Visit Patriots Point Naval and Maritime Museum (M2), home of the USS Yorktown CV-10 and other ships. The museum explores the military history of the United States, the inner working of aircraft carriers, military aircraft, marine science, and so much more. There is a lot to see and easily a whole day can be spent here. There is an entrance fee.
Boone Hall Plantation and Gardens (A18) is famed for its Avenue of Oaks. Tour the well-appointed mansion built in 1936 and original slave cabins to learn about the history of the plantation and the Gullah culture. Stroll the gardens, delight in the Butterfly Pavilion and u-pick fields which are open in season.

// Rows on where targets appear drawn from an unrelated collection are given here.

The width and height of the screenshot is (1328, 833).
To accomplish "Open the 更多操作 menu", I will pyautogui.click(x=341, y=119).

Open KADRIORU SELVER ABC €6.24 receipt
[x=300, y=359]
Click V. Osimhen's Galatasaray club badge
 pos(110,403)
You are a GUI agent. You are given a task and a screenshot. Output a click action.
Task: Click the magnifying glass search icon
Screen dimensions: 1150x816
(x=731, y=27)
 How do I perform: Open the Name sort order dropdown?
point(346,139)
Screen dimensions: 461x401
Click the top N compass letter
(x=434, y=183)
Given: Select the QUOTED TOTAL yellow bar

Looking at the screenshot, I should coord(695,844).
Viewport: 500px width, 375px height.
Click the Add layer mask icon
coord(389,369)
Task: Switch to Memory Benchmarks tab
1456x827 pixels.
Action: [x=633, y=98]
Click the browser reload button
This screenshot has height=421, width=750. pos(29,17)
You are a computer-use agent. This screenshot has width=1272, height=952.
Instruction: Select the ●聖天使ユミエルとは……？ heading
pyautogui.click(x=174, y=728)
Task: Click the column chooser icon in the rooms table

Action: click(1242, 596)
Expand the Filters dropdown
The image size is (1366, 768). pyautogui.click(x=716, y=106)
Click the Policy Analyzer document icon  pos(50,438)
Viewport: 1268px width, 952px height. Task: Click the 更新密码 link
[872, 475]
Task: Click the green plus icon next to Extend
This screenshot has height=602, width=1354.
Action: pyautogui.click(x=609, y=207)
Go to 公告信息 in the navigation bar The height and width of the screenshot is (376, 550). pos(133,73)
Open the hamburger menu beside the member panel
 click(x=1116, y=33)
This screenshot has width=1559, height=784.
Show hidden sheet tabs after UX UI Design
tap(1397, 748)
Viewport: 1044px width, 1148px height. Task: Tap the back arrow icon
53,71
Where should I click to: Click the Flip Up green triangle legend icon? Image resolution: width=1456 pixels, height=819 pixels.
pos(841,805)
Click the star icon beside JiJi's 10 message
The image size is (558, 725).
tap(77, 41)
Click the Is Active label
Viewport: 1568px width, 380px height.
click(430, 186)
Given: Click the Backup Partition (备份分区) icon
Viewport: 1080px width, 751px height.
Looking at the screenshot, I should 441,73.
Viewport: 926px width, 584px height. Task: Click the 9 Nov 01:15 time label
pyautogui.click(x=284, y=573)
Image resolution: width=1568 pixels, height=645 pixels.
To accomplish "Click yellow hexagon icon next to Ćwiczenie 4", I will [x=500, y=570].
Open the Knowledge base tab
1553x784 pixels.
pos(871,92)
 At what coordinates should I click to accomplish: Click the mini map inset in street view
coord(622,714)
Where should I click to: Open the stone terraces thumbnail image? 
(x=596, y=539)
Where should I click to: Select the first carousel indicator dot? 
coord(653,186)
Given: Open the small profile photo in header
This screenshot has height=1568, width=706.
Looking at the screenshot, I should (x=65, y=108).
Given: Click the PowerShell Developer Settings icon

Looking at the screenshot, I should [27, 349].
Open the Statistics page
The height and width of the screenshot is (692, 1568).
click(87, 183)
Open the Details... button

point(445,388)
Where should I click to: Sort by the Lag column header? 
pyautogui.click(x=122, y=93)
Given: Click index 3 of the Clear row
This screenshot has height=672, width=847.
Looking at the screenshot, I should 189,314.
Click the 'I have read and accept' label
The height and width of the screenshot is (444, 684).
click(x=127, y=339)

And when the touring is done, kick back and relax on the beach. Folly Beach (W1) is a classic beach town beaming with southern charm featuring shops galore, a myriad of eateries, and many lodging options. Bask on 6 miles of sandy beach, swim, fish, kayak, surf, and try stand-up paddle-boarding. The Edwin S. Taylor Fishing Pier is perfect for dolphin spotting and glorious sunsets. Don’t miss seasonal festivals such as Folly Gras in February and the Sea and Sand Festival in September.
Laid back Isle of Palms (W2) is another gem. Nestled between the Atlantic Ocean and the Intracoastal Waterway, discover pristine beaches, loggerhead turtle nesting sites, a bounty of water recreation, and top-rated golf courses. Board a fishing excursion, or an Eco-tour through the Barrier Islands and salt marshes rich in wildlife and birds.